↓
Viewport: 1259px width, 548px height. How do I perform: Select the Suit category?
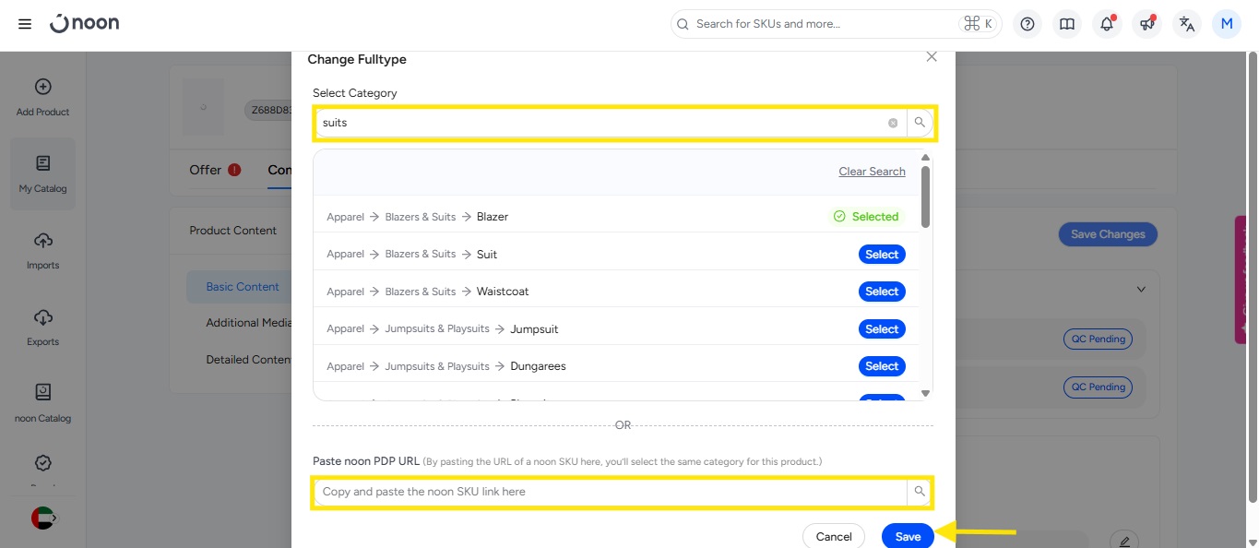(881, 255)
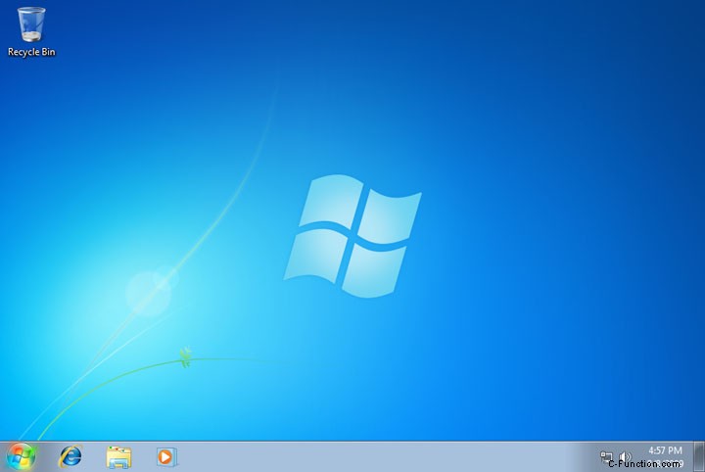The width and height of the screenshot is (705, 472).
Task: Click the empty middle area of the taskbar
Action: (392, 457)
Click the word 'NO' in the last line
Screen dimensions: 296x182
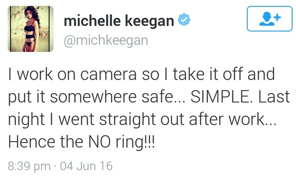tap(100, 142)
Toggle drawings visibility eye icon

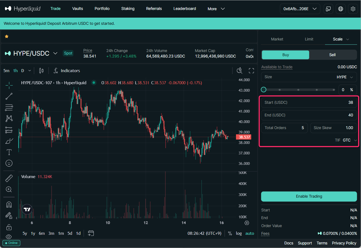9,237
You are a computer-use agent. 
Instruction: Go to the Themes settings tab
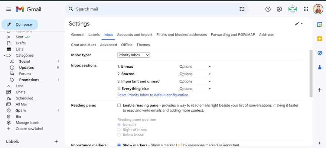[143, 45]
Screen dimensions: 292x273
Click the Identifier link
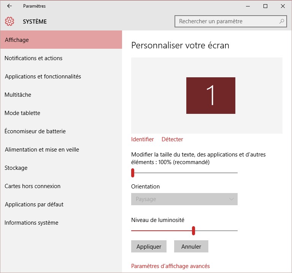(143, 139)
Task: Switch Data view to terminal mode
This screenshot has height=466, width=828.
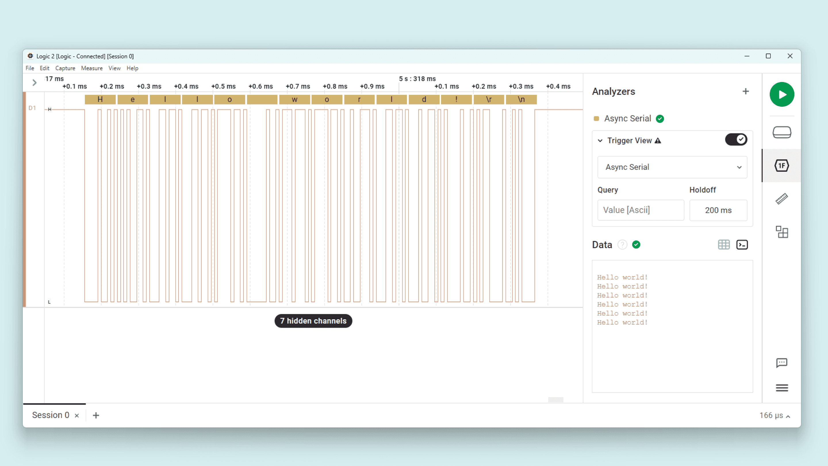Action: 742,245
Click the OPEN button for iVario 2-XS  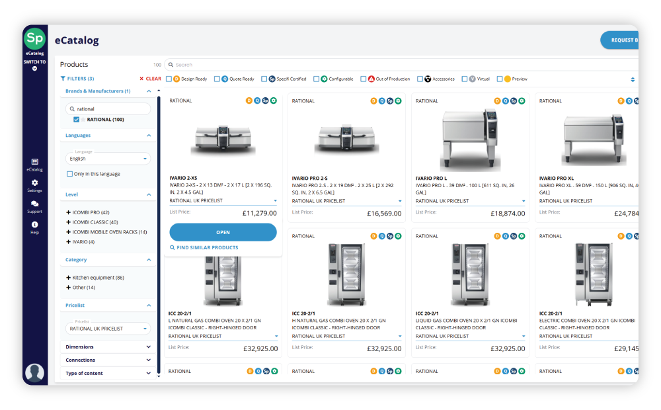point(223,232)
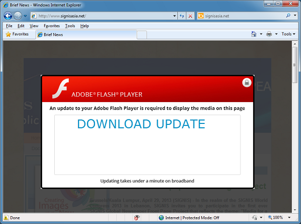Expand the address bar history dropdown
The height and width of the screenshot is (224, 301).
click(x=174, y=16)
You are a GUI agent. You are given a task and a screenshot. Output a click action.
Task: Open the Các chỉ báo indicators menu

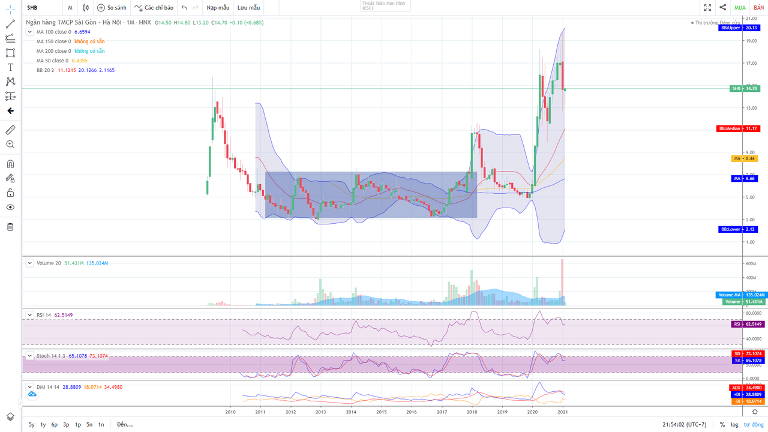pos(154,8)
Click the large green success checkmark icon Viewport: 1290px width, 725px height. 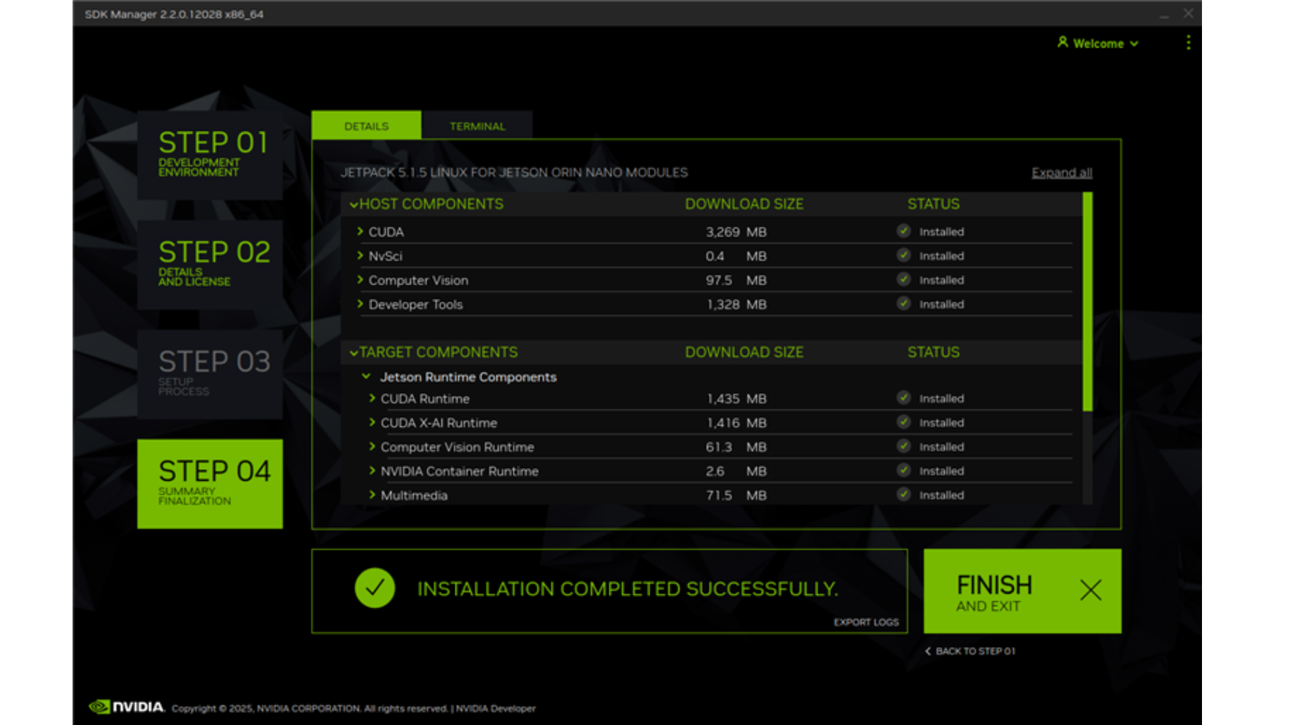(374, 588)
↑
### REQUIRED WORK
Find each line in the data above that contains the string "agent" and copy those lines. Match case exactly.

### FULL SOLUTION
You are a computer-use agent. 
You are a GUI agent. You are given a task and a screenshot. Output a click action.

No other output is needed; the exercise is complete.